• **Aim of the exercise**
Copy out everything from the line containing "Image resolution: width=994" down to the line containing "The height and width of the screenshot is (1598, 750).", both included, without changing anything.

• **Supplied material**
○ ○ ○ ○

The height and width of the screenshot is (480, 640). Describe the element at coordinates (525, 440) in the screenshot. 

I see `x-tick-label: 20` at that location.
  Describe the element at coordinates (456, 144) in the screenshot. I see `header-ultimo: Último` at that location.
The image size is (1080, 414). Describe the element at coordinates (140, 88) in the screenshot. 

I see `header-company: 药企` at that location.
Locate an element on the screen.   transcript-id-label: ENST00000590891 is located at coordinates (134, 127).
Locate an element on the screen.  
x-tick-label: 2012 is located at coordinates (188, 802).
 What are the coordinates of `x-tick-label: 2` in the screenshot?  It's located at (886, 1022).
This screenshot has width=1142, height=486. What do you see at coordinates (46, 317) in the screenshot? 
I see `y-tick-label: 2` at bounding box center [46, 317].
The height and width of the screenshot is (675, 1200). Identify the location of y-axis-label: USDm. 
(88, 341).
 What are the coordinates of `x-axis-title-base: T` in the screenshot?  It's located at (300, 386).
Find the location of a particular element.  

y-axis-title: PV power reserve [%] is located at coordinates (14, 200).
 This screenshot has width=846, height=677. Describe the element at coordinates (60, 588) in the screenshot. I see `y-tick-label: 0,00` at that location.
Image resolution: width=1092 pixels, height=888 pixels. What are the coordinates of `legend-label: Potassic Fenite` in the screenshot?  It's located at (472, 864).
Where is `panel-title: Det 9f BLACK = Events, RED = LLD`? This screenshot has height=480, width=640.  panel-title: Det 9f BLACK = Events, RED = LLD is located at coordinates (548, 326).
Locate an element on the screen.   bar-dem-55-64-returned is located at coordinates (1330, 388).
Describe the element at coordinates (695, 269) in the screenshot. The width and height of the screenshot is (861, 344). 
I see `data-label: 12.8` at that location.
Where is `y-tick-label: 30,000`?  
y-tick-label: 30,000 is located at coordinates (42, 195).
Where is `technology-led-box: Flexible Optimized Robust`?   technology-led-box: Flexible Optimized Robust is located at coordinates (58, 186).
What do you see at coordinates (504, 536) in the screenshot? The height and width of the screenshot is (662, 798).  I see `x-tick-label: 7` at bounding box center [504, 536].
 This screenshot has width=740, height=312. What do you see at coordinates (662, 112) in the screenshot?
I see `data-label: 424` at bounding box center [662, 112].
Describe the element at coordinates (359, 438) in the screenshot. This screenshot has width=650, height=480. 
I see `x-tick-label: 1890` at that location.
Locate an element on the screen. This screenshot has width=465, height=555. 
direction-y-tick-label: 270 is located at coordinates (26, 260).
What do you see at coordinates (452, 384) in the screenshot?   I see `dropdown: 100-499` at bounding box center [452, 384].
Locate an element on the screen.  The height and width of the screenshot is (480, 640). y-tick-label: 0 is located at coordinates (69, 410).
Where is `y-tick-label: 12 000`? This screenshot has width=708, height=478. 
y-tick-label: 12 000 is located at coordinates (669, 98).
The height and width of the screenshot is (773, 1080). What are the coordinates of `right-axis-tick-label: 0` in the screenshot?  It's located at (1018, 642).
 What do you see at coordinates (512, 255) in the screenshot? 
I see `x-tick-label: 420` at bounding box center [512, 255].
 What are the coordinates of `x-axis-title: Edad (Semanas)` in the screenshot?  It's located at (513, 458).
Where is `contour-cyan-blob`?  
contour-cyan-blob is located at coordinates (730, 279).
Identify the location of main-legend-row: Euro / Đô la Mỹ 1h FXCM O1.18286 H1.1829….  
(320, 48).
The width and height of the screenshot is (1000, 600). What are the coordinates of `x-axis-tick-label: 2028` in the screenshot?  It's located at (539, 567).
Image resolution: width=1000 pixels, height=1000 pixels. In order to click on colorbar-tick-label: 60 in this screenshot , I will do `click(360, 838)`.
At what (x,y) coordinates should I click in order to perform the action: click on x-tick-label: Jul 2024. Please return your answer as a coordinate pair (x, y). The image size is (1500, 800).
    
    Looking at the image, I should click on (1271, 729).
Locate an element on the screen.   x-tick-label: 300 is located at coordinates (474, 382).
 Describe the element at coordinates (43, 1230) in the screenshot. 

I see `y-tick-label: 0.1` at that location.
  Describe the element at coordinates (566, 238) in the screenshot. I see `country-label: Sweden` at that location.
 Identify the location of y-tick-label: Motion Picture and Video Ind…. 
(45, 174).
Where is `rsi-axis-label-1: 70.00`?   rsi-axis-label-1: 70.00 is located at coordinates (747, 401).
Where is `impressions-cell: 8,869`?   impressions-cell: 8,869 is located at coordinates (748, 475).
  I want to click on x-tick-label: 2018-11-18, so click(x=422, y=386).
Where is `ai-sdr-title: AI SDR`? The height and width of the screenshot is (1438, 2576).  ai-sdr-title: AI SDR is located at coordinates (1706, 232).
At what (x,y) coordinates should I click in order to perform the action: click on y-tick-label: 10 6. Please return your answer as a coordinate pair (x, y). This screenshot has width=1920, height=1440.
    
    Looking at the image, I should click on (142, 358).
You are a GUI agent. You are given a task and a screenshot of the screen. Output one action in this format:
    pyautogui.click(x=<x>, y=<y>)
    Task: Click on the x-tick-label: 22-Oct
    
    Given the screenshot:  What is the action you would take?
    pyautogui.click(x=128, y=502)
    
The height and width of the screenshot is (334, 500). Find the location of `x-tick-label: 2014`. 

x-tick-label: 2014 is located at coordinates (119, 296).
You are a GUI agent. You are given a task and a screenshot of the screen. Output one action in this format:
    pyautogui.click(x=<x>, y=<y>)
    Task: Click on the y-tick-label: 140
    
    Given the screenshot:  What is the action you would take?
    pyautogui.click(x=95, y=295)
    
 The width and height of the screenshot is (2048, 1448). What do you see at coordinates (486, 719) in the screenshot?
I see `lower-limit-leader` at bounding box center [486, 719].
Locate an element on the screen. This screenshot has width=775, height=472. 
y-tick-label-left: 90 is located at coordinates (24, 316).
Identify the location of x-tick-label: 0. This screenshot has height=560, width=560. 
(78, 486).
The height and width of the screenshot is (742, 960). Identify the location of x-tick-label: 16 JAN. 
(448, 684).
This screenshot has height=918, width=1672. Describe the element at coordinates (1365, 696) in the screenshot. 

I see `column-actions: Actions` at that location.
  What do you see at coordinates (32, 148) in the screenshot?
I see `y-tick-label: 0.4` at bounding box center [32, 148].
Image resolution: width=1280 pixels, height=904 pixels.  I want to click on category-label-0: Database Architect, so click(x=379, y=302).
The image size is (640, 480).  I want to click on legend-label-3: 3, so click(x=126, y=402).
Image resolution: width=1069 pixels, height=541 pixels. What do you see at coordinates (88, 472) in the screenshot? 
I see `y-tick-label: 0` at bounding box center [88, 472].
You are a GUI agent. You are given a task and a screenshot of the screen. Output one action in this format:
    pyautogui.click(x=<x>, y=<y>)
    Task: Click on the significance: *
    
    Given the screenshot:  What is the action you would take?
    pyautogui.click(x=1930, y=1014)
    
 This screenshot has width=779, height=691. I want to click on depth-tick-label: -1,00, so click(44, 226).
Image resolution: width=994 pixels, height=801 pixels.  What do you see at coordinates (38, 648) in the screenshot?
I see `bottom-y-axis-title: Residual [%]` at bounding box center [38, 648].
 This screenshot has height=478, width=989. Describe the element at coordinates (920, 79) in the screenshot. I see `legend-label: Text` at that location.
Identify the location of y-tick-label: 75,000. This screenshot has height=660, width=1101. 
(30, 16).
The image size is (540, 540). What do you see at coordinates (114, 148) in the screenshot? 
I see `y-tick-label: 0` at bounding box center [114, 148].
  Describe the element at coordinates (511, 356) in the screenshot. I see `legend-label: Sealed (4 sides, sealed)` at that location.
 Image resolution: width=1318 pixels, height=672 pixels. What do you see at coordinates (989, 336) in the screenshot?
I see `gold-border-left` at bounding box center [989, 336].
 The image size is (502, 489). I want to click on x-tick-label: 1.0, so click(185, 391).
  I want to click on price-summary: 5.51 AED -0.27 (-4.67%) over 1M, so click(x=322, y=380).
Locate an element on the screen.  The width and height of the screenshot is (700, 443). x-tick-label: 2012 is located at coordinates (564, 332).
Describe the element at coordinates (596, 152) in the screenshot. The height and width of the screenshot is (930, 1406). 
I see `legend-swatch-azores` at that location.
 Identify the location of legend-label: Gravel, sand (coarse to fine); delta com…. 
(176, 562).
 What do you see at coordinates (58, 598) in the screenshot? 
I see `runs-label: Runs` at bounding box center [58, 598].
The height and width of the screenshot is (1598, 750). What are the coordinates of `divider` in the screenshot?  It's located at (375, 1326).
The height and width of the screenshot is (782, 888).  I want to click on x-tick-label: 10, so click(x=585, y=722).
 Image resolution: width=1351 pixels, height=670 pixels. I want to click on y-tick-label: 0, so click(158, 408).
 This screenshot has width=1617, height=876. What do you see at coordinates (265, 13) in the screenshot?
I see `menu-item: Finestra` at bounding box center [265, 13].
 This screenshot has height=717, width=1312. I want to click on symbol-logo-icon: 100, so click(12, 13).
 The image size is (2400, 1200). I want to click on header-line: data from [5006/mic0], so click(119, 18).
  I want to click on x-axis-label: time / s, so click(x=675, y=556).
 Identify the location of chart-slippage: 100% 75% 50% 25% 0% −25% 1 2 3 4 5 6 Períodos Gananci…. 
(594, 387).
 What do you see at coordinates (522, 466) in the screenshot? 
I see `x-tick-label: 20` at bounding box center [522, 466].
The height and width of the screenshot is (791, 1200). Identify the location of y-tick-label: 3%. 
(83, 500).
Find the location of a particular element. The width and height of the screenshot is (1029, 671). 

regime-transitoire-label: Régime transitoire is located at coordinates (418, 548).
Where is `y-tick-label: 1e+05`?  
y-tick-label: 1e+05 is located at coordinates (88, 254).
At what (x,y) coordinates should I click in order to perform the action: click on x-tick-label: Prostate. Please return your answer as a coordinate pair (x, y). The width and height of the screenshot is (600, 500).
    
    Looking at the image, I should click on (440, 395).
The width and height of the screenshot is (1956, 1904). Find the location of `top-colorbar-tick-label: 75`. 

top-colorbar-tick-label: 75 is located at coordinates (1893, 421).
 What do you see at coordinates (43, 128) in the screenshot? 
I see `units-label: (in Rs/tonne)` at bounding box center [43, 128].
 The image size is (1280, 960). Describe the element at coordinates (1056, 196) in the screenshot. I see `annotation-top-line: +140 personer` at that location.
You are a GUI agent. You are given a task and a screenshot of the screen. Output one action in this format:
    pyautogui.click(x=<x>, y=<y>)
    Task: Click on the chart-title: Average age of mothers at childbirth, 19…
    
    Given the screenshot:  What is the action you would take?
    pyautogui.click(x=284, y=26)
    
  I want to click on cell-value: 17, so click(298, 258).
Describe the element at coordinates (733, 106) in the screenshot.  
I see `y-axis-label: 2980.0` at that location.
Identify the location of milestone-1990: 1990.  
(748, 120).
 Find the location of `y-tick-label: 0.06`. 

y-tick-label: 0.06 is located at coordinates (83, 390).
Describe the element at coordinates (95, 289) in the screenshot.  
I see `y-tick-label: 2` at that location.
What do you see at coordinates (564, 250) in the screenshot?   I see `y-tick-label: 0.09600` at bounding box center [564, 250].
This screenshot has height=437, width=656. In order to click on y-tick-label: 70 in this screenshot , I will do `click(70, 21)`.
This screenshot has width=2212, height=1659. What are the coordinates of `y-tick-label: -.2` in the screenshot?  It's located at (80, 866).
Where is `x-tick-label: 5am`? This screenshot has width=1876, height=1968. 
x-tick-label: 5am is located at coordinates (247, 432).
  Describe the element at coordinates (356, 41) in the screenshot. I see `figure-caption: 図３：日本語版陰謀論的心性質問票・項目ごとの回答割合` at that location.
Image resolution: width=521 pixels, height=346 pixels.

○ ○ ○ ○

• **Finished task**
Image resolution: width=994 pixels, height=801 pixels.  What do you see at coordinates (38, 648) in the screenshot?
I see `bottom-y-axis-title: Residual [%]` at bounding box center [38, 648].
 This screenshot has height=478, width=989. Describe the element at coordinates (920, 79) in the screenshot. I see `legend-label: Text` at that location.
Identify the location of y-tick-label: 75,000. This screenshot has height=660, width=1101. 
(30, 16).
The image size is (540, 540). What do you see at coordinates (114, 148) in the screenshot? 
I see `y-tick-label: 0` at bounding box center [114, 148].
  Describe the element at coordinates (511, 356) in the screenshot. I see `legend-label: Sealed (4 sides, sealed)` at that location.
 Image resolution: width=1318 pixels, height=672 pixels. What do you see at coordinates (989, 336) in the screenshot?
I see `gold-border-left` at bounding box center [989, 336].
 The image size is (502, 489). I want to click on x-tick-label: 1.0, so click(185, 391).
  I want to click on price-summary: 5.51 AED -0.27 (-4.67%) over 1M, so click(x=322, y=380).
Locate an element on the screen.  The width and height of the screenshot is (700, 443). x-tick-label: 2012 is located at coordinates (564, 332).
Describe the element at coordinates (596, 152) in the screenshot. The height and width of the screenshot is (930, 1406). 
I see `legend-swatch-azores` at that location.
 Identify the location of legend-label: Gravel, sand (coarse to fine); delta com…. 
(176, 562).
 What do you see at coordinates (58, 598) in the screenshot? 
I see `runs-label: Runs` at bounding box center [58, 598].
The height and width of the screenshot is (1598, 750). What are the coordinates of `divider` in the screenshot?  It's located at (375, 1326).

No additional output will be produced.